AWS CDK with Python — 1

Why CDK?

Pratik
5 min readAug 8, 2023

AWS Managment Console:

When you are just learning AWS or trying a new service,it is OK to use manual provisioning tools, such as AWS Management Console. You configure everything manually, familiarize yourself with the service, and see whether it will suit your project. However, manual processes like this are prone to errors. You can always forget to configure something.They are not consistent or repeatable. To relaunch a similar infrastructure, you must repeat yourself precisely as before by filling in the forms, clicking buttons, etc. So, manual processes are slow, and you need automation to deploy reliably and fast.

Scripts:

Therefore, DevOps engineers started writing bash or Python scripts to automate this process using AWS CLI commands. But these scripts don’t provide a reliable mechanism for handling failures. For example, what if you lose the connection in the middle of the script or have a bug?What will happen to the AWS resources you created until then? Well. It isn’t easy to roll them back in these cases. So, although deployment scripts solve the automation problem, they bring their own issues.

AWS CloudFormation:

As a result, AWS provided its first infrastructure as code tool as a solution: AWS CloudFormation. While using CloudFormation, you provide a template in JSON or YAML format containing all resources you want to launch declaratively. You set the state of your resources with all necessary configurations. Then, CloudFormation creates a stack from this template and automatically launches the resources as configured in it.

But what happens in case of failure? Well. If your stack creation fails, CloudFormation automatically rolls the stack deployment back by deleting the resources created until that point. Hence, CloudFormation is a well-established and reliable tool to automate your provisioning process on AWS.

However, CloudFormation templates also have limitations.First, you must write them in JSON or YAML declaratively. Hence, you can’t use common control flow tools as in common programming languages.
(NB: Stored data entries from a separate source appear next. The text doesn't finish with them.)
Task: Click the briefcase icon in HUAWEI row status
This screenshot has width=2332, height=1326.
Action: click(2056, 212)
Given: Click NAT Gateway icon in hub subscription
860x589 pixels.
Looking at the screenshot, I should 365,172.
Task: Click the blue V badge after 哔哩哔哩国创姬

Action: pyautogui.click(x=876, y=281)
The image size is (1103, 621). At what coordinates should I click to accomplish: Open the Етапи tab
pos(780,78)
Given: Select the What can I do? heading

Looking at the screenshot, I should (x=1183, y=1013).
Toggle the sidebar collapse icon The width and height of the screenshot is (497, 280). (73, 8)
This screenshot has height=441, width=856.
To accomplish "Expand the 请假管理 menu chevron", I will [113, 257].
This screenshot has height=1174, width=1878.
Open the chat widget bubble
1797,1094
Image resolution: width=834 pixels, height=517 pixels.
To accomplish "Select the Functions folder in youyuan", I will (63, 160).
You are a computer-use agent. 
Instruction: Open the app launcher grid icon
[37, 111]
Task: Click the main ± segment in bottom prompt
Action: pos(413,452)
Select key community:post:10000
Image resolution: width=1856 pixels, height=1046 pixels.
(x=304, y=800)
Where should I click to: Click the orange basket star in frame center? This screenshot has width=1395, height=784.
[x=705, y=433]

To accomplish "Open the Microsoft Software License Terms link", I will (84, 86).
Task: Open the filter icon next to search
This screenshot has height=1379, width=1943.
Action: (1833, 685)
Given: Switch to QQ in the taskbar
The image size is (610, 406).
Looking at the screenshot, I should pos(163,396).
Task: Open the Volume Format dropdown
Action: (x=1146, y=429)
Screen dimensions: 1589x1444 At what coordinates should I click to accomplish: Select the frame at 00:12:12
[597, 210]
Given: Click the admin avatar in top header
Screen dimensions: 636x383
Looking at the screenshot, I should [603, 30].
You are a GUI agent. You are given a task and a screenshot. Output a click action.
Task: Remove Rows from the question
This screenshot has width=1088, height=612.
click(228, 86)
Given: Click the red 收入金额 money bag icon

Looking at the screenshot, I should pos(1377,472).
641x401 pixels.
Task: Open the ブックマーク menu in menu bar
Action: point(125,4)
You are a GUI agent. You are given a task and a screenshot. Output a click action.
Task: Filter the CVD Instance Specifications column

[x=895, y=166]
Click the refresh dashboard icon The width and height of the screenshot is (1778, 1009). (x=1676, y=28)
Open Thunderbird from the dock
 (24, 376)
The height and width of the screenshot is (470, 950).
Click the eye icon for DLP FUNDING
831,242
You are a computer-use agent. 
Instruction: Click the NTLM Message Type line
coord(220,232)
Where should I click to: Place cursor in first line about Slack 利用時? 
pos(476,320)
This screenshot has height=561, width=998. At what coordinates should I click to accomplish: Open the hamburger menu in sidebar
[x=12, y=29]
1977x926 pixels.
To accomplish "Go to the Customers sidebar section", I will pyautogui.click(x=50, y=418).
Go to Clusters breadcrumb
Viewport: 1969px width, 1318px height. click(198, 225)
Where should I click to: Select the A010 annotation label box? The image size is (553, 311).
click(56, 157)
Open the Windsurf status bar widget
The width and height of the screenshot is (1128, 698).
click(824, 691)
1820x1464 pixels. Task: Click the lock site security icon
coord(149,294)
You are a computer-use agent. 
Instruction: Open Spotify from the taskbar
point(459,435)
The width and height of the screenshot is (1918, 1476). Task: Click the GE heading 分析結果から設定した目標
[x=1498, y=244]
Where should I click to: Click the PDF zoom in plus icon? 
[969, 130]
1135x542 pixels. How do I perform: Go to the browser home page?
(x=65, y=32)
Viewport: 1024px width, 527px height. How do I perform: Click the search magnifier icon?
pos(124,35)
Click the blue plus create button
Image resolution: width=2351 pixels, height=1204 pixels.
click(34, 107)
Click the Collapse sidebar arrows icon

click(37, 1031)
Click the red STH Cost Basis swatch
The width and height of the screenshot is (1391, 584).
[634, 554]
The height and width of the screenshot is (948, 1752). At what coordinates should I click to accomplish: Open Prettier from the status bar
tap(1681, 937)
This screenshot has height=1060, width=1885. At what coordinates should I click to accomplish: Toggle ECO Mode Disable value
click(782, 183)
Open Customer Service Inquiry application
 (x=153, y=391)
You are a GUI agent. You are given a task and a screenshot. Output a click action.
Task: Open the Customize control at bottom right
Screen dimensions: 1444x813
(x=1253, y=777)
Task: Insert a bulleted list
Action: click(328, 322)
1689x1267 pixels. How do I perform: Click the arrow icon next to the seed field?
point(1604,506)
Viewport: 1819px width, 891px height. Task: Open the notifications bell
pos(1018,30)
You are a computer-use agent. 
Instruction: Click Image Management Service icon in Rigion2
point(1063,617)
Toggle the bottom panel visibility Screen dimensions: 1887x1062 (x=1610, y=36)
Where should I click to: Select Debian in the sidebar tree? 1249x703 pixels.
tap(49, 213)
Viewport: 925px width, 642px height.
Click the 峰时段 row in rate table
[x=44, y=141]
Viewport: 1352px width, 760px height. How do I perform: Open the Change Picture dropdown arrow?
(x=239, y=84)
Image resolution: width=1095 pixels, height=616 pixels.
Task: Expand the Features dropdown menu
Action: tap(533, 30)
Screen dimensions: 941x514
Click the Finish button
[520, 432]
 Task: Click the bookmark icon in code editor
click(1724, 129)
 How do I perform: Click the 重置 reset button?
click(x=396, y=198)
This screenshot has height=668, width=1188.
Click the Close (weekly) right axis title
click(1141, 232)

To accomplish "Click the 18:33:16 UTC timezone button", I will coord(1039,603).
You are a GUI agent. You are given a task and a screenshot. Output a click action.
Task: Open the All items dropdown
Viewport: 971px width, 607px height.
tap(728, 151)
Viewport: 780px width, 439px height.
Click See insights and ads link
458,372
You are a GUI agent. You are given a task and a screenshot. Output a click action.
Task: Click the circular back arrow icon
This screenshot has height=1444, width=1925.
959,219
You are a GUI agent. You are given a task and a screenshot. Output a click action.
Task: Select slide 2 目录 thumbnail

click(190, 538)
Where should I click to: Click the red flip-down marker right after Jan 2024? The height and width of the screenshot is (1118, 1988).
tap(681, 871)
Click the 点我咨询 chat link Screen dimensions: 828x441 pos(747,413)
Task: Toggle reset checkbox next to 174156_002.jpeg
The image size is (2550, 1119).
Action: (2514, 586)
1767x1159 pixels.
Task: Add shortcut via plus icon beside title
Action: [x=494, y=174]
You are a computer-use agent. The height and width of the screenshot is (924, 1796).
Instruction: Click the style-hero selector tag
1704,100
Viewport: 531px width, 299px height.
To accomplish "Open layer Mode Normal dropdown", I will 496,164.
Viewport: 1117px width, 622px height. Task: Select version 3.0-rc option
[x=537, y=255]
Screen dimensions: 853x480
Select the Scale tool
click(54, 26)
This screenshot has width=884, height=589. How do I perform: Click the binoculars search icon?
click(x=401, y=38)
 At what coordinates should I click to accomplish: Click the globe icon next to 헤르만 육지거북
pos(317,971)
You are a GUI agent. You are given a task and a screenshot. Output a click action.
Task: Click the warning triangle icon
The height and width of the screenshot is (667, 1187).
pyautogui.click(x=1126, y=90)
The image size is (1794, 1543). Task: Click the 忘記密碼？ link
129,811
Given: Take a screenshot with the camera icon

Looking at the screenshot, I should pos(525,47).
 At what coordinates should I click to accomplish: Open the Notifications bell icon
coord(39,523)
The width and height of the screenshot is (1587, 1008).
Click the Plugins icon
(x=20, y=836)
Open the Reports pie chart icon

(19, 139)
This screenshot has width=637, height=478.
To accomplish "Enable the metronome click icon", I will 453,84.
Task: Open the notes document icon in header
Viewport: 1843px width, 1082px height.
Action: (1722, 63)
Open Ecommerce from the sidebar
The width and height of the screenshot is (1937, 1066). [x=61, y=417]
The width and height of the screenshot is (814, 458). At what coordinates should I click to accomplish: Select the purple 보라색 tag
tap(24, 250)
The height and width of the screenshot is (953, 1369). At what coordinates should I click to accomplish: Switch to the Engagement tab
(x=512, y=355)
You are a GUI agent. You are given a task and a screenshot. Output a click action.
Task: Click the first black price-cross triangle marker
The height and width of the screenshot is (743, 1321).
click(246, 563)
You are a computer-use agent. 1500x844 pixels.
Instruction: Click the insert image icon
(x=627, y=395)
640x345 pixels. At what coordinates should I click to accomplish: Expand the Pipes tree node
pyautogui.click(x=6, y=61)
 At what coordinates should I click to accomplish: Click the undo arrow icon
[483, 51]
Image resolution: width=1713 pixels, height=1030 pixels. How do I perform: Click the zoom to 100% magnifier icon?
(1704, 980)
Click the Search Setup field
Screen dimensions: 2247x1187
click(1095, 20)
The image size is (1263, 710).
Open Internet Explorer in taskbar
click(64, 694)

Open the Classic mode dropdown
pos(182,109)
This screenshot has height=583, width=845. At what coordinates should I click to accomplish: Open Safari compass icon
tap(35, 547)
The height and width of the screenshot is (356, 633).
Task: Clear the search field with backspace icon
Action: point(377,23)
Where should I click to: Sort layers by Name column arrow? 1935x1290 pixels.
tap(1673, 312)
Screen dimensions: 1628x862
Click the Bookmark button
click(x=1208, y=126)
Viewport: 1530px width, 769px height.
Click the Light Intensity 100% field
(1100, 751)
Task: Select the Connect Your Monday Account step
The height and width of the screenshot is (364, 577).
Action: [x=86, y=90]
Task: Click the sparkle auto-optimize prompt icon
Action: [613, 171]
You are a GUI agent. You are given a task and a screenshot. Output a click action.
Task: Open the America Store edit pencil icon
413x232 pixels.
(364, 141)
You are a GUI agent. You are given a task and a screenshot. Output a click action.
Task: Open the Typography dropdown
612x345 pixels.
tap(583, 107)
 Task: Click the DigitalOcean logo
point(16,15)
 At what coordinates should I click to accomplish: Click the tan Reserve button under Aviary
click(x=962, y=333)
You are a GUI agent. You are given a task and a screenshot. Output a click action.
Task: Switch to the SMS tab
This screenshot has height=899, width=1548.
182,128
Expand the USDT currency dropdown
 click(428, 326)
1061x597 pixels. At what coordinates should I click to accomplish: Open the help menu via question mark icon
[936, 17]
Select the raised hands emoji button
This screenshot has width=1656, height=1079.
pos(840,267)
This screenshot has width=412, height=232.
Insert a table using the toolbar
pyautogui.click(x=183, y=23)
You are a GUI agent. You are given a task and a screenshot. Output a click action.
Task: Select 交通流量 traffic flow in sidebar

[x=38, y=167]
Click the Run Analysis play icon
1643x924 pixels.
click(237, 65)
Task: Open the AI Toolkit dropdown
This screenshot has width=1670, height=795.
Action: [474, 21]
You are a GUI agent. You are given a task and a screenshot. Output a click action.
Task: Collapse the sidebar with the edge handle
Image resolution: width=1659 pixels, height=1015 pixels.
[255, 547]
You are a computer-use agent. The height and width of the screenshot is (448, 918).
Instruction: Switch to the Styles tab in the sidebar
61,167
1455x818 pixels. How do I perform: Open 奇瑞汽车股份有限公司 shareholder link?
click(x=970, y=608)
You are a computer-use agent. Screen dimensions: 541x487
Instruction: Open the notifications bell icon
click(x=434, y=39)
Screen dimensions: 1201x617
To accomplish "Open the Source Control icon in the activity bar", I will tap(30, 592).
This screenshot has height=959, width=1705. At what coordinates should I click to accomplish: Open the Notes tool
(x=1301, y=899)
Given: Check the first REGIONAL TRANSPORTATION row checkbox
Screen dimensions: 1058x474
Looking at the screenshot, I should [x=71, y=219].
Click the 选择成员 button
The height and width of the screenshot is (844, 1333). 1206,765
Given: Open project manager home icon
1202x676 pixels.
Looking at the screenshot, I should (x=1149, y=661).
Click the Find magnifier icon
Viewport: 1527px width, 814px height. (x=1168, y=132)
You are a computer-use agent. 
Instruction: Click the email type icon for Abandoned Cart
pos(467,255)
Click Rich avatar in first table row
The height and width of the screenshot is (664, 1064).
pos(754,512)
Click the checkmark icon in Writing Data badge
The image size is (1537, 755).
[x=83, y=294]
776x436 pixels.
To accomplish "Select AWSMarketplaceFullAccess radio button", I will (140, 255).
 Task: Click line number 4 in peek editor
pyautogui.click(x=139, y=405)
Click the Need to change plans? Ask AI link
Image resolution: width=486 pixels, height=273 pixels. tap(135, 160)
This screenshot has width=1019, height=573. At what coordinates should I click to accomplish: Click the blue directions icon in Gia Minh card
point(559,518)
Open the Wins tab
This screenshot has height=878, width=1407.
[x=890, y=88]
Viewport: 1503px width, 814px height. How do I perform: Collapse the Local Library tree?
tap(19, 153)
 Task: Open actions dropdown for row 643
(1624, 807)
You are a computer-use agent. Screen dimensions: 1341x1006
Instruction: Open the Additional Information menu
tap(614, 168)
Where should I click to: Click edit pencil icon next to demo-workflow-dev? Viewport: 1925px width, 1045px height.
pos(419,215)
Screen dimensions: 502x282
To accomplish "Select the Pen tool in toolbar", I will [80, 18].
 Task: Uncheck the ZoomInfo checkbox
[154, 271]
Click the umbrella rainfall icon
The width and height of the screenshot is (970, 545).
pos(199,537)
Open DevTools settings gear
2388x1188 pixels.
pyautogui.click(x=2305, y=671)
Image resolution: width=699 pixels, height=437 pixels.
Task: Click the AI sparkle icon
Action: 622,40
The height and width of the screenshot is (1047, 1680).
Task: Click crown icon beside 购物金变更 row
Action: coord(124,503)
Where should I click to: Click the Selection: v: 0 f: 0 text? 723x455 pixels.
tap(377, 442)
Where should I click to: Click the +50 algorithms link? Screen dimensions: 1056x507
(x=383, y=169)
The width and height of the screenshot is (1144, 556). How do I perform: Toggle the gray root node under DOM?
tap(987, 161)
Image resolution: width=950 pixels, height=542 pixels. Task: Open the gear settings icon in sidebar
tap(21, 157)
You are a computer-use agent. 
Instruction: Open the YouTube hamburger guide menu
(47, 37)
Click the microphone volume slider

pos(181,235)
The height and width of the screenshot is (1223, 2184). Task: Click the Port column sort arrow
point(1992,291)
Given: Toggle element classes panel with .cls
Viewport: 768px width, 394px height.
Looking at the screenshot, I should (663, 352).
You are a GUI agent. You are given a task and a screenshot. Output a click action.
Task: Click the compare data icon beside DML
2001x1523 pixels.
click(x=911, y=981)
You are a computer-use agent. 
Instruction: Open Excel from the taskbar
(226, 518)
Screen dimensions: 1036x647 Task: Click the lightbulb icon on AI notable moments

Besides, your templates must be verbose.You must know the resources well and configure their properties in detail. And there is no way to define abstractions like classes, as in object-oriented programming.

AWS CDK

Therefore, to offer a more efficient way to write infrastructure code, AWS launched AWS CDK as an alternative, built on top of CloudFormation. AWS CDK allows you to write infrastructure code using common programming languages like Python, TypeScript, JavaScript, Java, C#/. Net, and Go instead of JSON or YAML. Hence, you can use the expressive power of these programming languages, control flow tools, and abstractions.

WS CDK synthesizes your code into a CloudFormation template and deploys it as a CloudFormation stack. Therefore, as CDK is a tool built on CloudFormation, it is subject to CloudFormation’s limitations during deployment.

What are the main CDK concepts?

Well, first you create a CDK application as the top-level container for your infrastructure code.

Then, you define one or more stacks in this application. And each of these stacks corresponds to a separate CloudFormation stack deployed via your CDK app. And in your stacks, you define constructs that deploy one or more AWS resources.

Constructs

Constructs are the basic building blocks of CDK applications. Now! There are three levels of constructs in CDK.

L1 Constructs

L1 constructs are the lowest level that map to CloudFormation resource types one-to-one, and they are automatically generated from the CloudFormation specification when a new resource type is supported. As in CloudFormation, you must configure each resource property in detail when using L1 constructs. So, you can’t benefit from CDK fully if you only use them.

L2 Constructs

So next, we have L2 level constructs, first-class citizen CDK constructs, which also represent AWS resources, but this time, at a higher level with some convenient defaults according to the most used scenarios and security best practices. Therefore, you don’t need to know the resources as much as in L1 constructs. L2 constructs enable you to use the power of abstractions in programming languages.

For example, you can add a Function URL to a Lambda function using an instance method provided by its L2 construct class. Now, L2 constructs focus on configuring a single resource as the center with some related resources from the same or other AWS services like IAM. So, to create a complete solution, you still need to use different L2 constructs from other services, such as the Table construct from the DynamoDB package, to add a DynamoDB table accessed by your Lambda function.

L3 Constructs

At the highest level, we have L3 constructs or, in other words, CDK patterns. They enable you to bundle resources often from multiple AWS services to create a complete solution instead of defining components using L1 or L2 constructs individually.

For example, using a single L3 construct, you can create a Lambda function with all necessary permissions to access a DynamoDB table. Besides, you can create custom L3 constructs and export them as common libraries in your programming language to share with your colleagues.

Tools

Our primary tool is the CDK Toolkit, a command-line interface to create CDK applications and produce and deploy CloudFormation templates from them.

Besides, if you use Visual Studio Code, there is an open-source plugin, the AWS Toolkit for Visual Studio Code, which provides the CDK Explorer feature to view the components of your CDK apps easily.